By weakness (CWE)

CWE-203: related vulnerabilities

CVEs classified under CWE-203. Understanding the weakness class helps prioritize systemic fixes over one-off patches.

2 published vulnerabilities

  • CVE-2026-45294MEDIUM 5.3

    FreeScout, a Laravel-based open-source help desk platform, leaks information about whether an email address is registered as a helpdesk agent account. An attacker can repeatedly submit email addresses to the password reset feature and observe different visual responses that reveal which accounts exist—a technique called user enumeration. This flaw affects all versions before 1.8.219 and requires no authentication or user interaction to exploit.

  • CVE-2026-45410MEDIUM 5.3

    TREK, a collaborative travel planning application, contains a user enumeration vulnerability in its login process that allows attackers to determine whether specific email addresses have accounts in the system.

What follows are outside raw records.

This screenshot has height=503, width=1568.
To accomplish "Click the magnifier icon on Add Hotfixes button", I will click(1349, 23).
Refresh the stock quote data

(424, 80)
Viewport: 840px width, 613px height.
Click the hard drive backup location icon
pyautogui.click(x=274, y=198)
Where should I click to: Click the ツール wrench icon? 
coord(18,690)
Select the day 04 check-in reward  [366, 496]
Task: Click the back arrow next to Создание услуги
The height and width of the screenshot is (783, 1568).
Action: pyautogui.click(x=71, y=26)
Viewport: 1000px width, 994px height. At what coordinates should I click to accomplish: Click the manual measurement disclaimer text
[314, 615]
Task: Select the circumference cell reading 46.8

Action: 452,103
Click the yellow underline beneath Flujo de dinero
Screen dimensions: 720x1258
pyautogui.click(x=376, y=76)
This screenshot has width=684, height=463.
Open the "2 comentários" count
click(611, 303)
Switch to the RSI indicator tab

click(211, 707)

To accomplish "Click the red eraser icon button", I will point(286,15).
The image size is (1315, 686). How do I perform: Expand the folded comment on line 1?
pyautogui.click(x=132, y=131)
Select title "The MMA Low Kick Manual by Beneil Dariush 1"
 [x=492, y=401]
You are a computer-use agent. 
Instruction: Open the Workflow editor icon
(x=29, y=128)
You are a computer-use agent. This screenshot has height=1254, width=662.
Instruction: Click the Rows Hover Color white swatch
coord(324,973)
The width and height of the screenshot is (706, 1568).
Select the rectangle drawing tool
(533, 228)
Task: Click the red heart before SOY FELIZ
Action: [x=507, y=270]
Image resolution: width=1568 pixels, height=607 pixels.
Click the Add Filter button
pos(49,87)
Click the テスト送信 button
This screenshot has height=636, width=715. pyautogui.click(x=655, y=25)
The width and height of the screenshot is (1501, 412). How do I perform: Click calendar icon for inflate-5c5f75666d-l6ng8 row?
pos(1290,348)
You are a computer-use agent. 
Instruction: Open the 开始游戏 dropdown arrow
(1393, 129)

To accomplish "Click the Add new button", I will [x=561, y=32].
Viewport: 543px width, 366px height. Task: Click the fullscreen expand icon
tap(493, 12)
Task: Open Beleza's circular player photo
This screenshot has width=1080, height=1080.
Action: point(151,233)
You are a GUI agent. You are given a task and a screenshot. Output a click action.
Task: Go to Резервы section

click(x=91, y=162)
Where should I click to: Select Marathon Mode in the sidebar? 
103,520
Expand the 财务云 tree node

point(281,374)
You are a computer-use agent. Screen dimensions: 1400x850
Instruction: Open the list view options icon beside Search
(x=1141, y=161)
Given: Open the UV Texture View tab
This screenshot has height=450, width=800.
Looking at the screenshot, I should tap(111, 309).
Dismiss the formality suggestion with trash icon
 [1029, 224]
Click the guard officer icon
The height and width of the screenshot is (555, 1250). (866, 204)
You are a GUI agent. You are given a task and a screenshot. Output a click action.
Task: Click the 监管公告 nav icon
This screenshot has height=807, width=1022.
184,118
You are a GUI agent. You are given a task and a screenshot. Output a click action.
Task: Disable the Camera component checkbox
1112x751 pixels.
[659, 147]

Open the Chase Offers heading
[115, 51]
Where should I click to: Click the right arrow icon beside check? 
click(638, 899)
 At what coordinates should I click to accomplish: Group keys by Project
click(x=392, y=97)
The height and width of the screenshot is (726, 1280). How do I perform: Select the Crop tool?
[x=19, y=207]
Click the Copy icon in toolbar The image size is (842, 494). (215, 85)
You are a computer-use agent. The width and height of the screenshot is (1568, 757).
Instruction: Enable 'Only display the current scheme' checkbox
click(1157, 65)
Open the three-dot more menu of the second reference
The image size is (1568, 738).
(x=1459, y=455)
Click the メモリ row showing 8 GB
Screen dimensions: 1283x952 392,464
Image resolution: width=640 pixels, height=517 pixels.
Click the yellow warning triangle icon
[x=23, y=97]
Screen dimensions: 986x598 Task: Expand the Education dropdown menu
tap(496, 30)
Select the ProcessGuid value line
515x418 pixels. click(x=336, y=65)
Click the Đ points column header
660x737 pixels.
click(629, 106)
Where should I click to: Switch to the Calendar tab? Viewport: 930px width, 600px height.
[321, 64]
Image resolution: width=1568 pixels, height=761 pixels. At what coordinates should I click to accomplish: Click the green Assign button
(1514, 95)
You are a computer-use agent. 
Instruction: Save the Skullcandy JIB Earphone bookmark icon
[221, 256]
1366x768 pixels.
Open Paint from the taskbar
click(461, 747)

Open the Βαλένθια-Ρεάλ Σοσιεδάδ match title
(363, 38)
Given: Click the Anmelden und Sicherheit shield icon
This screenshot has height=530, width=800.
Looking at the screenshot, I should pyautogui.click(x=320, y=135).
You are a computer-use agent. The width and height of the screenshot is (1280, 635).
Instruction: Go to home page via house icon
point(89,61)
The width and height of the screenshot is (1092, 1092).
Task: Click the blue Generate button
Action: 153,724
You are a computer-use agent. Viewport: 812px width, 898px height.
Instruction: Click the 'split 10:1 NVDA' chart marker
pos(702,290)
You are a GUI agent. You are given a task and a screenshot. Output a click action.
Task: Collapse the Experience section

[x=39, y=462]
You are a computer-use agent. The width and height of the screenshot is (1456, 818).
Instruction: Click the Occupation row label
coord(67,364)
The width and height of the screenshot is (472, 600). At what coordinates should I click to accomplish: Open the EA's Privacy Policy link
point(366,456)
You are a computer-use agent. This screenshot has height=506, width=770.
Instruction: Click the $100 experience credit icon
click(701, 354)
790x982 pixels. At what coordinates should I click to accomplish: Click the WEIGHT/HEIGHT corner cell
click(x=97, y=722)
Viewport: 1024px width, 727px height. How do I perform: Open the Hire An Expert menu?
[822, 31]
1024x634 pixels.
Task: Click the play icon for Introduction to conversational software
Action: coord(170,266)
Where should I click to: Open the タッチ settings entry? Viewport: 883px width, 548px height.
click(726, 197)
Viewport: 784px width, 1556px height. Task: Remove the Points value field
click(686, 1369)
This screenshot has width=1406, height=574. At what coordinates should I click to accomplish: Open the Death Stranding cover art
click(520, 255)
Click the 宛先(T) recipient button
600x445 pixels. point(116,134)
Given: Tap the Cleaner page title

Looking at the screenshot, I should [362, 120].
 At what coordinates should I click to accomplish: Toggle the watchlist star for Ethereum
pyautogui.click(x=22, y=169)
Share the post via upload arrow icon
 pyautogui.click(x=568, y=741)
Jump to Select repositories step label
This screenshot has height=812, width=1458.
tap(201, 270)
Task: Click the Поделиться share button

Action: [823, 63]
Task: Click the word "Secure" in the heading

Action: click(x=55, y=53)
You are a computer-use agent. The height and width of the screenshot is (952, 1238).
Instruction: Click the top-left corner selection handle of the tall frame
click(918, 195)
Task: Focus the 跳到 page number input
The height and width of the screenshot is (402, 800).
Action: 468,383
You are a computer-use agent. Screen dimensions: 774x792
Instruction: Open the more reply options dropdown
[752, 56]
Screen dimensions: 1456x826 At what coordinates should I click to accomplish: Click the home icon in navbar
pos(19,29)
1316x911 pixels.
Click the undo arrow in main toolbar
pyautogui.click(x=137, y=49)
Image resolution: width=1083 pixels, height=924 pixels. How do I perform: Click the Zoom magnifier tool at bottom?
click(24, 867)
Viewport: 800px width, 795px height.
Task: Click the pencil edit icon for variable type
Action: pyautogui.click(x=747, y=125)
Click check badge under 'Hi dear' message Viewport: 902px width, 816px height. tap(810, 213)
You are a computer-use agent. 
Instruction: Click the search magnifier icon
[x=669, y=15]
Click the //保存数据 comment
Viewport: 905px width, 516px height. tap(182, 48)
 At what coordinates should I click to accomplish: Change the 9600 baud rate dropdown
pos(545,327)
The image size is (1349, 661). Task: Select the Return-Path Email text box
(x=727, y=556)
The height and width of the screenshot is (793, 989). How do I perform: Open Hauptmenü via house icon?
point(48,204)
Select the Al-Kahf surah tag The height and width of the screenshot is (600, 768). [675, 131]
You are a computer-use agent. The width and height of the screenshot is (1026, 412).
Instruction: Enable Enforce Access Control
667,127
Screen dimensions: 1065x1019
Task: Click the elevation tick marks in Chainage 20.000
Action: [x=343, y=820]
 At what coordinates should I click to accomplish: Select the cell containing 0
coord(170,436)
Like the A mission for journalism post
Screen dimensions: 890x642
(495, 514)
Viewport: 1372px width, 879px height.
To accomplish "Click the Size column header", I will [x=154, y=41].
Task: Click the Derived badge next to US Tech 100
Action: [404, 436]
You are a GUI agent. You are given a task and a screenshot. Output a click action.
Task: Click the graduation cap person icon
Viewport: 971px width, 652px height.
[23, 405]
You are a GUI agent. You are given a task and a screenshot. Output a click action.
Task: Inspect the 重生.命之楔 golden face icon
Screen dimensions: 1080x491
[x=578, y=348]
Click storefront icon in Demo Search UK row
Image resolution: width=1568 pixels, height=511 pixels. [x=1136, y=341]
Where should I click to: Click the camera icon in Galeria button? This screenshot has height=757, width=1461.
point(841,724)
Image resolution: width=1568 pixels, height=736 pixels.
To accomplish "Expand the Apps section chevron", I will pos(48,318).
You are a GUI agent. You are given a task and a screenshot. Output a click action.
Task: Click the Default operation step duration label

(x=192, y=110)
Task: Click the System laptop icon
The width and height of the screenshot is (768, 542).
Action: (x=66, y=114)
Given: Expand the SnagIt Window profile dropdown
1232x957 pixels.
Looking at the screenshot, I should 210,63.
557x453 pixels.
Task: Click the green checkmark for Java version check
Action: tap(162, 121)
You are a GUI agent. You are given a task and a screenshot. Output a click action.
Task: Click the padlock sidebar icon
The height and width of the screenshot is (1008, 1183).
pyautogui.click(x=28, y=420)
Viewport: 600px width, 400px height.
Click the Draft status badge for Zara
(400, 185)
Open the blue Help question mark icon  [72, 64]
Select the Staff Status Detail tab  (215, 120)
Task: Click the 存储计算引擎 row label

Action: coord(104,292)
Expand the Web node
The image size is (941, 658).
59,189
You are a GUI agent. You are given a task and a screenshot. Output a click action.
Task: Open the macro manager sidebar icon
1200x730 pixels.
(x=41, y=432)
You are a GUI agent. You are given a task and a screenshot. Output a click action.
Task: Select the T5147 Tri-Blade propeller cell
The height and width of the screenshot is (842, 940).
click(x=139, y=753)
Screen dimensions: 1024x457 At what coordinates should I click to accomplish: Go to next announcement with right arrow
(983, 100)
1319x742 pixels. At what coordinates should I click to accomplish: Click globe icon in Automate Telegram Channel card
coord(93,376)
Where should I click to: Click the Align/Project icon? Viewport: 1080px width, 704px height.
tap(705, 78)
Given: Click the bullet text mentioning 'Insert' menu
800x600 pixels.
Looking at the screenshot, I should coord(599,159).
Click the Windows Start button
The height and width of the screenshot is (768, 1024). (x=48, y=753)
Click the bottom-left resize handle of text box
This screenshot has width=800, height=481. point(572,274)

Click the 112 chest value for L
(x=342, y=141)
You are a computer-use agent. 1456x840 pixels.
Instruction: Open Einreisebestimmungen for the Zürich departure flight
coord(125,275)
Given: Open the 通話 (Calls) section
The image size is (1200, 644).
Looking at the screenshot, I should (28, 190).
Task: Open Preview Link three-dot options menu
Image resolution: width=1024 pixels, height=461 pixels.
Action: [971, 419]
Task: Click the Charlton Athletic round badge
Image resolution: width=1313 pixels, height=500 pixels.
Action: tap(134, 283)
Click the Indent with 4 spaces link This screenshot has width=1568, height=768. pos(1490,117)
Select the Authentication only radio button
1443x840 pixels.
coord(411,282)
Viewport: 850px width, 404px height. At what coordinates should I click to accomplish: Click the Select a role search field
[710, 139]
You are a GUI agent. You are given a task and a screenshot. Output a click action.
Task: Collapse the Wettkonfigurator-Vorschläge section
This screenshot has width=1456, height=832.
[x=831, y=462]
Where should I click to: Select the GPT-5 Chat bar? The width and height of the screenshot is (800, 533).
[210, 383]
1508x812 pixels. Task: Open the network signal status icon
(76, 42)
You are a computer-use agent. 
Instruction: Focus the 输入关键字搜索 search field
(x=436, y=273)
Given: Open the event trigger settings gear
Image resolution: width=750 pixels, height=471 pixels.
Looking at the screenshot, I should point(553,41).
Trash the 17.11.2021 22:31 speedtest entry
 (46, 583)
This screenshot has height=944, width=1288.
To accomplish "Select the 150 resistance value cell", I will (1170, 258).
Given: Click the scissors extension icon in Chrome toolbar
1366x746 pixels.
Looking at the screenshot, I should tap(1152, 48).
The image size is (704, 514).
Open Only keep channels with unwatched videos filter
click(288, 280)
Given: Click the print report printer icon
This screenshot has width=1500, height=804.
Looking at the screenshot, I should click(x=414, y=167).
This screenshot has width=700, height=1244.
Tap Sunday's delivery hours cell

The flaw stems from a timing discrepancy: when a user submits a login attempt with a valid email address, the backend takes approximately 370 milliseconds to complete its password check before denying access. For non-existent accounts, the system responds in roughly 10 milliseconds. This 14-fold difference in response time leaks account existence information without any change in HTTP status codes or error messages, making it detectable through simple response timing analysis. The issue has been resolved in version 3.0.18.